The effect was shown not to be due to pressure of the porometer cup or glass plate on the leaf, or to temperature differences, nor directly to the lack of movement or high humidity of the enclosed air.

A considerable body of data was collected which appeared to support the hypothesis that the wide opening was due to accumulation of some volatile substance produced by the leaf, but all the results were also consistent with the view that it was caused by reduction in the carbon dioxide content of the enclosed air below the normal 0·03 per cent. owing to photosynthesis. Further crucial experiments with both the porometer and infiltration methods left virtually no doubt that the latter hypothesis was correct.

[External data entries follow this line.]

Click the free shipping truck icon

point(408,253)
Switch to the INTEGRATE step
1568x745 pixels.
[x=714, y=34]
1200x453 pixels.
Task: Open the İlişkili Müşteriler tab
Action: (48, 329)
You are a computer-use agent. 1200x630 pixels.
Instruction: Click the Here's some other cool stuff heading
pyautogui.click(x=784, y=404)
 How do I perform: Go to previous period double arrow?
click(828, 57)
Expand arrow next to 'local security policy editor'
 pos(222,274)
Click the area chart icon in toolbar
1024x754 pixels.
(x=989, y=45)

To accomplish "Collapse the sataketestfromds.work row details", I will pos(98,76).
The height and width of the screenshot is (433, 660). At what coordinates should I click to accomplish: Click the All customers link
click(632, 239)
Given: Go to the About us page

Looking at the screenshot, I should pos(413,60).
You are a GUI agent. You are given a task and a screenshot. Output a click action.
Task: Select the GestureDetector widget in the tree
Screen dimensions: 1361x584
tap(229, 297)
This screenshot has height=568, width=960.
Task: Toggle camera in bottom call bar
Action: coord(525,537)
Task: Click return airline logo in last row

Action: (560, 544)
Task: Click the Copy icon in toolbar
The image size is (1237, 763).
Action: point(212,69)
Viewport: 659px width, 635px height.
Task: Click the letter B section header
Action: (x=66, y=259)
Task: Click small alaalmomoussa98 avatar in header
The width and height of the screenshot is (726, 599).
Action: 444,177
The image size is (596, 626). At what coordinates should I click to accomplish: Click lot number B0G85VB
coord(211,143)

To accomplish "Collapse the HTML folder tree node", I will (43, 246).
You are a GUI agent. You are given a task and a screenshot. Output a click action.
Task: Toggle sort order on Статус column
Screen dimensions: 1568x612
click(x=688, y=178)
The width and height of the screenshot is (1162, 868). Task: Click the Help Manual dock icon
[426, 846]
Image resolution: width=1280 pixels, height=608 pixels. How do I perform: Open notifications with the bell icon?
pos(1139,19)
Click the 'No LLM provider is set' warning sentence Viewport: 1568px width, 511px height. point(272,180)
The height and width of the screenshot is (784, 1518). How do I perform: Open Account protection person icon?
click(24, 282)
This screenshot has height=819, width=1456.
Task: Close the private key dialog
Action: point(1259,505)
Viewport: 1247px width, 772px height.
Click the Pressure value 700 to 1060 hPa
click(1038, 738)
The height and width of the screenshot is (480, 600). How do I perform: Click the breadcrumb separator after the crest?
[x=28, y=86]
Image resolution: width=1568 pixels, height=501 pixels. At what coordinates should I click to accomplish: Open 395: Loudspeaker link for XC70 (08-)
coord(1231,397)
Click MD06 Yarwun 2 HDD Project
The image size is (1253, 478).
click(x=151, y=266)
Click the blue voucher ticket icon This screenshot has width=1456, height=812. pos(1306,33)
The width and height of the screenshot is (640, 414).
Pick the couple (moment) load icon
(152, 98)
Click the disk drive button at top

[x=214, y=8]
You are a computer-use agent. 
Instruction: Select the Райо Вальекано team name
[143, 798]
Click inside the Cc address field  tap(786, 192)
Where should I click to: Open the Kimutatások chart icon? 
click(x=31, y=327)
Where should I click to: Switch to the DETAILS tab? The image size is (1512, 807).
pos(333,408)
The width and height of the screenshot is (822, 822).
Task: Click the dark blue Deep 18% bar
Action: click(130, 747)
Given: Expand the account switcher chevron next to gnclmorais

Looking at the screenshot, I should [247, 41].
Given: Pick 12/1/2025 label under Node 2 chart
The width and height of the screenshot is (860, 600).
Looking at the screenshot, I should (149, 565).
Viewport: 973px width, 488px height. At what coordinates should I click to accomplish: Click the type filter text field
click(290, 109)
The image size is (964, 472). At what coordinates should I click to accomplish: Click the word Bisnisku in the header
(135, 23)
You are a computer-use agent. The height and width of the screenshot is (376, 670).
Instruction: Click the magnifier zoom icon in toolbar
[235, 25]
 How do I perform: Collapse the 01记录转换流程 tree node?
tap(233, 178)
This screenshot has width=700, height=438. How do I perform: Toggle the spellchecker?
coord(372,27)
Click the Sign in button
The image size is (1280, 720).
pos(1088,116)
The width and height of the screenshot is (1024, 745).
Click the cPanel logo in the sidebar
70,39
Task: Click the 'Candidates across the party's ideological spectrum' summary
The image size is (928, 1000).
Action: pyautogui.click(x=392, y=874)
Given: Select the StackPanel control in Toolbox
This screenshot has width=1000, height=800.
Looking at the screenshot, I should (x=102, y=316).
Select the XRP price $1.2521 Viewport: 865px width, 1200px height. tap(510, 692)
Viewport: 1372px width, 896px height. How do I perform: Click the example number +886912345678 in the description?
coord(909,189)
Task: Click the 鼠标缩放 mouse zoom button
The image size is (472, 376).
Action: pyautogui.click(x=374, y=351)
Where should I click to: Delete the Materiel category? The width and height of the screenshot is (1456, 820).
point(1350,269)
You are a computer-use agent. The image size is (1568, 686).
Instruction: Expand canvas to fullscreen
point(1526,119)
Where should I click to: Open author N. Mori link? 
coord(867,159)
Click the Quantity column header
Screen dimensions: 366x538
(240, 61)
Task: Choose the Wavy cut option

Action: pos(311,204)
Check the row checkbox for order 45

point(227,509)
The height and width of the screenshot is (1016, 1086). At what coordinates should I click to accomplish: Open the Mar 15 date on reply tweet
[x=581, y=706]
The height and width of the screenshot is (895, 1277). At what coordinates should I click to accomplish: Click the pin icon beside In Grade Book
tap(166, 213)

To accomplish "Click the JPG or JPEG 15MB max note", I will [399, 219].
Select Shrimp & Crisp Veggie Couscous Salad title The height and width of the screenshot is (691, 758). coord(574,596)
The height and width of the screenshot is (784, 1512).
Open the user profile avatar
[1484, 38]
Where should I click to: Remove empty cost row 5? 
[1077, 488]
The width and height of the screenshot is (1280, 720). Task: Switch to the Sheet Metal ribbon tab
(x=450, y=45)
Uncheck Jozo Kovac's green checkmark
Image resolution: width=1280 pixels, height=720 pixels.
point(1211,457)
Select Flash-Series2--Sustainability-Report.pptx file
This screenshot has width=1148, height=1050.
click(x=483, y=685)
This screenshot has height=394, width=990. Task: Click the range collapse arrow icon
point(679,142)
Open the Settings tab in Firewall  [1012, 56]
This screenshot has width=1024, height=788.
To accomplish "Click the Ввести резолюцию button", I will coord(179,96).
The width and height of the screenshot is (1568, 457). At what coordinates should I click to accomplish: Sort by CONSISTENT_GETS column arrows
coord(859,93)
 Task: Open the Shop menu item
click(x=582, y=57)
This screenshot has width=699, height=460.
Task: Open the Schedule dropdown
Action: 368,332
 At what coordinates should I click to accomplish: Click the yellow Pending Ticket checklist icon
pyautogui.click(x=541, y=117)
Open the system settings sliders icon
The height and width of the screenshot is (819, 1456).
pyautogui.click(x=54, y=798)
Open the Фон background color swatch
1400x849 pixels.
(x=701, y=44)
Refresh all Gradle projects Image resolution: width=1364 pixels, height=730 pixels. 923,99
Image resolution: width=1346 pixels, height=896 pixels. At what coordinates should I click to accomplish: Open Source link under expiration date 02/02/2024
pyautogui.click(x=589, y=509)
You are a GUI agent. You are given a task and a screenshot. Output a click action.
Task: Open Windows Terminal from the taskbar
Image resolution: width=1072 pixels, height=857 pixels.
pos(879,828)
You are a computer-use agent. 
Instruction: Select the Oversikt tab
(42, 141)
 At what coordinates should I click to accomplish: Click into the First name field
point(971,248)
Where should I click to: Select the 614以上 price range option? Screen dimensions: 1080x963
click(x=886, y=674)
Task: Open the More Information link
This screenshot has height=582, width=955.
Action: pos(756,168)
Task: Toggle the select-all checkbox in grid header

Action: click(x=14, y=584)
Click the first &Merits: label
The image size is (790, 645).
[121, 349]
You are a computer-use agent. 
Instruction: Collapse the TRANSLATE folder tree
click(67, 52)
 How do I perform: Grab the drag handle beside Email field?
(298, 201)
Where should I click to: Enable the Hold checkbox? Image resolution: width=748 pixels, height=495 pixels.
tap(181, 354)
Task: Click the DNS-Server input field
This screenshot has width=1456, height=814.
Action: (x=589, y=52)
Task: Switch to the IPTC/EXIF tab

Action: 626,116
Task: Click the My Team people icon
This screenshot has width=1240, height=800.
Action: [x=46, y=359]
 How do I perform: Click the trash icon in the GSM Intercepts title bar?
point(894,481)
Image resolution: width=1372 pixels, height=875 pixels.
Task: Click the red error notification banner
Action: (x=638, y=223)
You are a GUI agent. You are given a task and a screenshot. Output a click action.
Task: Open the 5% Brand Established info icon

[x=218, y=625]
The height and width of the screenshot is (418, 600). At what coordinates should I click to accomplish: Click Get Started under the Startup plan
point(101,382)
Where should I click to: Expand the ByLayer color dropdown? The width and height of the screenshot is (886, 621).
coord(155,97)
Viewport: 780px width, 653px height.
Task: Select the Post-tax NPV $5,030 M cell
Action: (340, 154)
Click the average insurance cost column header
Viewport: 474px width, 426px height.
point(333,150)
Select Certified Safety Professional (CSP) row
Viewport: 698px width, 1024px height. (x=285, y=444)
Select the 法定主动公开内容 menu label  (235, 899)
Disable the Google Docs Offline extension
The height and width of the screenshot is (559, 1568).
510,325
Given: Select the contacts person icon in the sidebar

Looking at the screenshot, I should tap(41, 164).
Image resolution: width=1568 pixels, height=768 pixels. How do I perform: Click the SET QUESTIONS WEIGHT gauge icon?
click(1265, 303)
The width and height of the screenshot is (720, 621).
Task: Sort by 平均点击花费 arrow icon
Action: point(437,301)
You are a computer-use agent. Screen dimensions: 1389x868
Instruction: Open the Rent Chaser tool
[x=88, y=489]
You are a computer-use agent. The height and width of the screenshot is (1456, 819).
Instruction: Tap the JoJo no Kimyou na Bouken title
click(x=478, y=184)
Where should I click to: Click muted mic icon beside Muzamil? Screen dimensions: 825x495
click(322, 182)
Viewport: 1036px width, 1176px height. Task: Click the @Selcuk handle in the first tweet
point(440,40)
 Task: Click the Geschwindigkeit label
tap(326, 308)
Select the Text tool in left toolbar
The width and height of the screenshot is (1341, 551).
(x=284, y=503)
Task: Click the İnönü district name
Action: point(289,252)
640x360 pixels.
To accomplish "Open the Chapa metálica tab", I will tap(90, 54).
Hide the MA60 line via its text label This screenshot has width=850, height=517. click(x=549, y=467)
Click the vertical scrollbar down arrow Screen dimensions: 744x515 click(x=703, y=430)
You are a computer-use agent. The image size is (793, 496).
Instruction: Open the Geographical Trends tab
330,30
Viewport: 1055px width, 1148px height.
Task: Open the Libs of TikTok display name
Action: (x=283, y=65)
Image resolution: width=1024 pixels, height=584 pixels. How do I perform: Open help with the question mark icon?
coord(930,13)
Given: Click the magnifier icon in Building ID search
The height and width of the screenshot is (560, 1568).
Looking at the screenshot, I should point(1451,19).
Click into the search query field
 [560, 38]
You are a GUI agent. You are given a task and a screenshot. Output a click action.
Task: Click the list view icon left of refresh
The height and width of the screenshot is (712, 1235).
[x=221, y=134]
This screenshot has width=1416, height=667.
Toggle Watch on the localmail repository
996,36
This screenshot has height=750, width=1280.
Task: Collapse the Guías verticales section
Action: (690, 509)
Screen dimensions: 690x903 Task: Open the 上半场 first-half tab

This extreme sensitivity of stomata to carbon dioxide concentration within the range 0·03 per cent. to zero is discussed in relation to their operation in nature, and a possible biological advantage is suggested.

The bearing of the effect upon porometer investigations is also discussed and it is concluded that for all quantitative or semi-quantitative experimentation it is essential to use a cup detached between readings, or at least swept with air such as surrounds the rest of the leaf, and to have the upper leaf surface above the cup area freely exposed or similarly swept. For qualitative investigation of the light response of stomata the traditional form of cup may be used.

The importance is stressed of allowing porometer readings to reach equilibrium under one set of conditions before changing to another, when investigating the ‘closing’ or ‘opening’ effects of external factors.

Several subsidiary effects, observed in the course of the investigation, are discussed; in particular an effect of humidity upon the rate of response to other factors.